--- The problem ---
Copy out, word for word, the part of the items that starts with the line containing "This screenshot has height=1024, width=768." and ends with the line containing "center [869, 754].", with both of those lines included. Output nothing else.

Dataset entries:
•••••
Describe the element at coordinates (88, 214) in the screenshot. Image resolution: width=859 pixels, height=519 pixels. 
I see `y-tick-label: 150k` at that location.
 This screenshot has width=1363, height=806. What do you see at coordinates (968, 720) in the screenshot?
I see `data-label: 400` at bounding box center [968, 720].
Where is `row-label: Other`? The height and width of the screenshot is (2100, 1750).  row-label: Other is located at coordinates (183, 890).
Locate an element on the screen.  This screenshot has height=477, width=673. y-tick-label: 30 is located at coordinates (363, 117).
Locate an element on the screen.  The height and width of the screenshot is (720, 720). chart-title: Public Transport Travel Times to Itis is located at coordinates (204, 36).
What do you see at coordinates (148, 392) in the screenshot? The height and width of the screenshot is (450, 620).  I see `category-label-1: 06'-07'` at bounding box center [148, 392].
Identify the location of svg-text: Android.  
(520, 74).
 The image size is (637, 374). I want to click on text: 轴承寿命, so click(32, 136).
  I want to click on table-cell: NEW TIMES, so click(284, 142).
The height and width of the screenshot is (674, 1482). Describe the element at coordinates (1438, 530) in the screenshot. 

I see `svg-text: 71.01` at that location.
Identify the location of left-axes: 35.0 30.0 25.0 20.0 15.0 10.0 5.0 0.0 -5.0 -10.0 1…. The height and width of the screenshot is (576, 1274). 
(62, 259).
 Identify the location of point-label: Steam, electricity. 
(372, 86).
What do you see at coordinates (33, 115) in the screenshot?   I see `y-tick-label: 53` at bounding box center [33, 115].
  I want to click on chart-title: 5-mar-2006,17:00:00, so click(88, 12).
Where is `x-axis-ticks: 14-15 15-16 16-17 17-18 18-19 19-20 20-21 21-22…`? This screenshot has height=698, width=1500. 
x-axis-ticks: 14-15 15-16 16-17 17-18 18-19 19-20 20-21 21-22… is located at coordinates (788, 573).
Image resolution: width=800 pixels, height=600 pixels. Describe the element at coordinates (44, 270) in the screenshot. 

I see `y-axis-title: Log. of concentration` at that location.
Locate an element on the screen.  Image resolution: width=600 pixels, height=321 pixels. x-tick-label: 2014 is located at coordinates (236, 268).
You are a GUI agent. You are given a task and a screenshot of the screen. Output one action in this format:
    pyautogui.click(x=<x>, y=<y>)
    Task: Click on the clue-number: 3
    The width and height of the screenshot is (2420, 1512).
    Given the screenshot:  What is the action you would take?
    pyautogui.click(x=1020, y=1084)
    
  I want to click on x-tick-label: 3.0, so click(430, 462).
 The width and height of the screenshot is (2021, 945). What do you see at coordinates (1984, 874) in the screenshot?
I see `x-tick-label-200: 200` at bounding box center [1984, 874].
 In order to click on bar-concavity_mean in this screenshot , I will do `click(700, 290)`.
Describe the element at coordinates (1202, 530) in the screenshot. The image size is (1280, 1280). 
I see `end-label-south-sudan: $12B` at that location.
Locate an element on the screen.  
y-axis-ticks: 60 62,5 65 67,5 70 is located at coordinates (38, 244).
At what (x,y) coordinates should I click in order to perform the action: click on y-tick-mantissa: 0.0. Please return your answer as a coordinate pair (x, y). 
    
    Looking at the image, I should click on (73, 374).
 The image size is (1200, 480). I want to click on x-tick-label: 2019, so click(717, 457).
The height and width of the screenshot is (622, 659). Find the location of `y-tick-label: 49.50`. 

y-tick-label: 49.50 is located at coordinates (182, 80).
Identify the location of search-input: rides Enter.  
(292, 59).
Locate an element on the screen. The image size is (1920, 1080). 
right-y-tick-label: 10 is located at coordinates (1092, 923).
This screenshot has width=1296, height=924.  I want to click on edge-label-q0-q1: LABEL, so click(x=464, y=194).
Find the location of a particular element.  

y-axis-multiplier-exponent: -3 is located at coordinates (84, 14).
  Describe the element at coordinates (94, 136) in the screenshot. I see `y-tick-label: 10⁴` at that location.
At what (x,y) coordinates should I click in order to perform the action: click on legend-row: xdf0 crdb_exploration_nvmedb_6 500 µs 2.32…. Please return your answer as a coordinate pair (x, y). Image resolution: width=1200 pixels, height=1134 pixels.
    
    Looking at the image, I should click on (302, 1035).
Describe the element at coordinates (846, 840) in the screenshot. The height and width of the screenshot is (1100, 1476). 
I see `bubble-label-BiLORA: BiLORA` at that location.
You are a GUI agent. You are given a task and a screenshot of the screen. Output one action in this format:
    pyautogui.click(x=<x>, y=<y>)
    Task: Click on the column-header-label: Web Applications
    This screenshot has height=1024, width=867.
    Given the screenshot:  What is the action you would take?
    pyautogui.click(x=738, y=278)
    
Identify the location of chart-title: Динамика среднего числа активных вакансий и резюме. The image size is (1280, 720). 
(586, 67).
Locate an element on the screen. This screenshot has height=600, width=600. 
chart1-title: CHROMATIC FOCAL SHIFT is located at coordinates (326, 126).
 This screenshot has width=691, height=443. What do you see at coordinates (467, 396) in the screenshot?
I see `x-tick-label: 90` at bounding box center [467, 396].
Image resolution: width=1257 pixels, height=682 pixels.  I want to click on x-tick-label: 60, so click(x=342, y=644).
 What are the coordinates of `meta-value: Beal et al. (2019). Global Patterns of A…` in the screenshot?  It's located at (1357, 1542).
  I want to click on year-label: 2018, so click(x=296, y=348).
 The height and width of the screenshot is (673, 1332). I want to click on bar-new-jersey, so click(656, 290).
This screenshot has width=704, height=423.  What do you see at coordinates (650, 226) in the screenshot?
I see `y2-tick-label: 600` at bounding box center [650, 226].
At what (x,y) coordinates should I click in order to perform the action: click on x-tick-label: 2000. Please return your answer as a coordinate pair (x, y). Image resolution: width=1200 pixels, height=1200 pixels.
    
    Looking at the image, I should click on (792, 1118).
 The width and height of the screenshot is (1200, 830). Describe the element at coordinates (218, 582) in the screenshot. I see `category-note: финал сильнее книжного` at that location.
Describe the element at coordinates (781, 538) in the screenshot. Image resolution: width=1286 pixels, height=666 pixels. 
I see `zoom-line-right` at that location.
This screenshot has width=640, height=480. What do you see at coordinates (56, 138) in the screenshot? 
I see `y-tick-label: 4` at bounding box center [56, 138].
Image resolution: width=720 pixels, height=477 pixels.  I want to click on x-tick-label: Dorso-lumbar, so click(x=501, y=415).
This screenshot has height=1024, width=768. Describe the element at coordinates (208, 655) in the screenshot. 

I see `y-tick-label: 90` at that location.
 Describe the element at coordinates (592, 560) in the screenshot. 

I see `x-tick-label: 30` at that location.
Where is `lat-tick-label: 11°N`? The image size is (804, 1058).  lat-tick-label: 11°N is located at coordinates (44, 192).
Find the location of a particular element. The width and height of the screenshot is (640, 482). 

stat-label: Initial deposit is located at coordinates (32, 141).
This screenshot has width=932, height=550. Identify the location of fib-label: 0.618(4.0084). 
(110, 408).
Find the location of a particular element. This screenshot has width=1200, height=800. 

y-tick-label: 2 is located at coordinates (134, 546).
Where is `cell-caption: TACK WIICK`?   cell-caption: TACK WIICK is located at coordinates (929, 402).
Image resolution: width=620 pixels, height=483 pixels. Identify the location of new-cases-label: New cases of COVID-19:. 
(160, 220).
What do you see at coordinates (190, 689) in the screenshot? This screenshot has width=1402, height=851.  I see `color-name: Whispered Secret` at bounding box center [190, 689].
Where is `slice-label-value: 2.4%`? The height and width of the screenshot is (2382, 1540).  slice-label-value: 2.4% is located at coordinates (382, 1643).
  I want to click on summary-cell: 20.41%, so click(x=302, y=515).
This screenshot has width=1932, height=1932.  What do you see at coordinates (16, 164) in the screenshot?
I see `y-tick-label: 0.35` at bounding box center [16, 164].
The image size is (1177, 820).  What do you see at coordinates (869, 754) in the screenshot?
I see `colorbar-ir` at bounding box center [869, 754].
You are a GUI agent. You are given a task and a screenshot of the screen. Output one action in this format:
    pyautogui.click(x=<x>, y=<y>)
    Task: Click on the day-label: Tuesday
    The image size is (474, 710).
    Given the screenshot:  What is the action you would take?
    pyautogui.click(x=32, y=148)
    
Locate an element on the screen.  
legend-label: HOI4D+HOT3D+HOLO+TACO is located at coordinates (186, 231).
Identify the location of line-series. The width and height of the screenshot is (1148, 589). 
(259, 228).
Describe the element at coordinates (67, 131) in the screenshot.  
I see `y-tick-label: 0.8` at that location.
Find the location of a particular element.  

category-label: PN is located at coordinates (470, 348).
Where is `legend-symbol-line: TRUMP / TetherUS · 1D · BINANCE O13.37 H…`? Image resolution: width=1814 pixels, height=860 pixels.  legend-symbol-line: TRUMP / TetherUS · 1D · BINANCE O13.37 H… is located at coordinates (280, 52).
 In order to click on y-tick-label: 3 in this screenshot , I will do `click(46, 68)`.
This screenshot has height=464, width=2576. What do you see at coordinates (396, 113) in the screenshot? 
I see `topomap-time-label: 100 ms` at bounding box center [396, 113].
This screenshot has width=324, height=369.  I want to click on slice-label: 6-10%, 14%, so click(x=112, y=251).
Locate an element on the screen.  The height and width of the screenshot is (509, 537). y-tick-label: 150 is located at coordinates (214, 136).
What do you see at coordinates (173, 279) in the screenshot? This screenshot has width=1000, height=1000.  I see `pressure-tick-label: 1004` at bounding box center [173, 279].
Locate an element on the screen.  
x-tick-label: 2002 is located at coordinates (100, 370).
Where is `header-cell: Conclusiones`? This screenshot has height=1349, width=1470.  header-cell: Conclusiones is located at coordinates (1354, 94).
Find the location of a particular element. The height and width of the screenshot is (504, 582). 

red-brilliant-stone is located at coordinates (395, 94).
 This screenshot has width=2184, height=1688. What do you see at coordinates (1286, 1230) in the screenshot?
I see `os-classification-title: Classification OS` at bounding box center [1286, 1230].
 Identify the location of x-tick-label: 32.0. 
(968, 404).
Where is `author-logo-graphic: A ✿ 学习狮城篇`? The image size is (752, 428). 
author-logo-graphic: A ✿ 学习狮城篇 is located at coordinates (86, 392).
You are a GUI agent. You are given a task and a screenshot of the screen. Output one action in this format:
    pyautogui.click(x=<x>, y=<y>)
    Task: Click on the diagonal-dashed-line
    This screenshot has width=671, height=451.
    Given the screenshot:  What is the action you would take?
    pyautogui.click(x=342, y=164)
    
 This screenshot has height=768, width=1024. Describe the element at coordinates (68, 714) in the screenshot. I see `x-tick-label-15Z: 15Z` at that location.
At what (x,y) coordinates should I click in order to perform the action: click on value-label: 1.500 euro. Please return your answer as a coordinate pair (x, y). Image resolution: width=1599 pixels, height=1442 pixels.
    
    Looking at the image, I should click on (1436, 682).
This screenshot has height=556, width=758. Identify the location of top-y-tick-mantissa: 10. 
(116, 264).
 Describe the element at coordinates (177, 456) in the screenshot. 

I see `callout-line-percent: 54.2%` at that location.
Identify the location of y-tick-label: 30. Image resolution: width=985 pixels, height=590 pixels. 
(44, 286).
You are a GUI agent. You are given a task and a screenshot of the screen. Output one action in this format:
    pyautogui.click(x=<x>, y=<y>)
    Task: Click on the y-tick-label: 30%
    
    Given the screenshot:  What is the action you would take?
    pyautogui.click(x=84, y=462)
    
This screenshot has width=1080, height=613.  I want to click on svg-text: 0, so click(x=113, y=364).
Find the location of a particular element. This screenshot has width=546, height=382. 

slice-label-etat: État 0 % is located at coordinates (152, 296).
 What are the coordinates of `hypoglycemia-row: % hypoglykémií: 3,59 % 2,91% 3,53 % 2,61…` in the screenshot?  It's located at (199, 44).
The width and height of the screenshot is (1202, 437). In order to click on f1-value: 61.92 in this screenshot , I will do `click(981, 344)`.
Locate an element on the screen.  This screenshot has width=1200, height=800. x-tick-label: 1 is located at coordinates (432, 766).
•••••
--- Written answer ---
This screenshot has height=1024, width=768. Describe the element at coordinates (208, 655) in the screenshot. 

I see `y-tick-label: 90` at that location.
 Describe the element at coordinates (592, 560) in the screenshot. 

I see `x-tick-label: 30` at that location.
Where is `lat-tick-label: 11°N`? The image size is (804, 1058).  lat-tick-label: 11°N is located at coordinates (44, 192).
Find the location of a particular element. The width and height of the screenshot is (640, 482). 

stat-label: Initial deposit is located at coordinates (32, 141).
This screenshot has width=932, height=550. Identify the location of fib-label: 0.618(4.0084). 
(110, 408).
Find the location of a particular element. This screenshot has width=1200, height=800. 

y-tick-label: 2 is located at coordinates (134, 546).
Where is `cell-caption: TACK WIICK`?   cell-caption: TACK WIICK is located at coordinates (929, 402).
Image resolution: width=620 pixels, height=483 pixels. Identify the location of new-cases-label: New cases of COVID-19:. 
(160, 220).
What do you see at coordinates (190, 689) in the screenshot? This screenshot has width=1402, height=851.  I see `color-name: Whispered Secret` at bounding box center [190, 689].
Where is `slice-label-value: 2.4%`? The height and width of the screenshot is (2382, 1540).  slice-label-value: 2.4% is located at coordinates (382, 1643).
  I want to click on summary-cell: 20.41%, so click(x=302, y=515).
This screenshot has width=1932, height=1932.  What do you see at coordinates (16, 164) in the screenshot?
I see `y-tick-label: 0.35` at bounding box center [16, 164].
The image size is (1177, 820).  What do you see at coordinates (869, 754) in the screenshot?
I see `colorbar-ir` at bounding box center [869, 754].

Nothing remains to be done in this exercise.